If schools could procure digital thermometers and implement ubiquitous
testing— especially if they’re cheap and quick—they might be able to
proceed with something like normal operations. In Singapore, for
instance, a reliance on thermometers at school entrances and the use of
classroom cameras to trace exposed students has allowed schools to stay
open throughout the pandemic, with those who have been diagnosed with
coronavirus quarantined and treated appropriately. Of course, such a
response is only feasible when the outbreak is contained and testing is
plentiful.
In many cases, schools will need to operate while still practicing some
forms of social distancing. It goes without saying that schools are not
designed for social distancing.
What might social distancing in schools involve? It may well require
reducing the number of students in a school on a given day, either by
having students attend on alternate days or by adopting a half-day
model in which half the students attend in the morning and half in the
afternoon. It would likely require closing gyms and having students eat
lunch at their desks.
It would probably entail measures to do away with the crowded hallways
that are such a routine part of middle and high school life. Schools
could have middle and high school students stay in a single classroom
for the day, much as they did in elementary school, with teachers
rotating in and out.
Transportation would be a big issue. A 50% reduction in students could
allow school buses to adopt a one-student-per-seat rule, which could
broadly conform with softened social distancing protocols. But
enforcing that norm would be a huge challenge for drivers. And none of
that addresses the millions of children who rely upon urban
mass-transit each day.
The challenges are daunting. Two shifts of students each day would
place an unimaginable strain on school transport, and might well prove
unworkable. There would be questions relating to contracts and job
descriptions. Districts already struggling with ugly revenue
projections and outlays related to virtual learning could face new
costs. And, of course, schools would need to ensure that teachers and
school staff feel safe. For instance, schools would have to account for
the fact that there are hundreds of thousands of teachers, school
administrators, bus drivers, janitors, and other staff across the land
who are over age 55 or may have compromised immune systems.

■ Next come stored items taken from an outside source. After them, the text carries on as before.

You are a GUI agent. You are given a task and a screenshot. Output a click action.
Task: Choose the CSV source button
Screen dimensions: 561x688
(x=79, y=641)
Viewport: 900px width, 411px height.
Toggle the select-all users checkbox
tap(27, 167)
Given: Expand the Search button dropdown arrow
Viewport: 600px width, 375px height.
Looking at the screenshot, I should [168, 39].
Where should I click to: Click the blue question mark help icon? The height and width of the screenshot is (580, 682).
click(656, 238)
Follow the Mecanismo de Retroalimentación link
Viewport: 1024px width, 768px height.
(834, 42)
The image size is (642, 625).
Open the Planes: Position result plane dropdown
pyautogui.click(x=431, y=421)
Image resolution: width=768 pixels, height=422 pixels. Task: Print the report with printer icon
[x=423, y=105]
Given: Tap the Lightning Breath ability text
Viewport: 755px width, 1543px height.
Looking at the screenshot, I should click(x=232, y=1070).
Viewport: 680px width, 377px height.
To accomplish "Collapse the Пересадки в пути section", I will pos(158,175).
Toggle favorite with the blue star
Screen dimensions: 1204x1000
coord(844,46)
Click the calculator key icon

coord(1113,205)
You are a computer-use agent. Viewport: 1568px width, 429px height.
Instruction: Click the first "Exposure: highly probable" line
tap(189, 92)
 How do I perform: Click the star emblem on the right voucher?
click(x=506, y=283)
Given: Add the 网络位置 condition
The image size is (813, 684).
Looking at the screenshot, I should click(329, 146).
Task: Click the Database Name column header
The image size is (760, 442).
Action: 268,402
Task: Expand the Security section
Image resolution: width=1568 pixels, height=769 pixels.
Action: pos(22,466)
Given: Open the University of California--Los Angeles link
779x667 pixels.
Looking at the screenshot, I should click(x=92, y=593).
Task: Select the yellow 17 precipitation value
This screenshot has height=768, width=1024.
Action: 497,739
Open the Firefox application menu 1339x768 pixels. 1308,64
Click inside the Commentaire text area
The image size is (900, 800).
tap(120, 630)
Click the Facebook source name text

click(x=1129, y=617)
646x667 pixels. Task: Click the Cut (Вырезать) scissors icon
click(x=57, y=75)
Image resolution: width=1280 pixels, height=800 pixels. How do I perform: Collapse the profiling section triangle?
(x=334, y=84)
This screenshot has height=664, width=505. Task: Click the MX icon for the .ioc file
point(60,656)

But we need to recognize that attending school in some attenuated
fashion, even just two or three days a week, would be hugely beneficial
for students and families. It would reconnect children and given them
safer, healthier outlets for interaction. It would anchor instruction,
making online learning more useful. It would restore some normalcy,
allow parents to start getting back to work, and help alleviate the
pressures building in too many households.
Figuring this out will be extraordinarily difficult. But these are
questions that state and system leaders need to be grappling with. It’s
good that leaders have been focused on feeding kids, getting them
online, and providing take-home packets. But we also need to be
thinking hard about what comes next.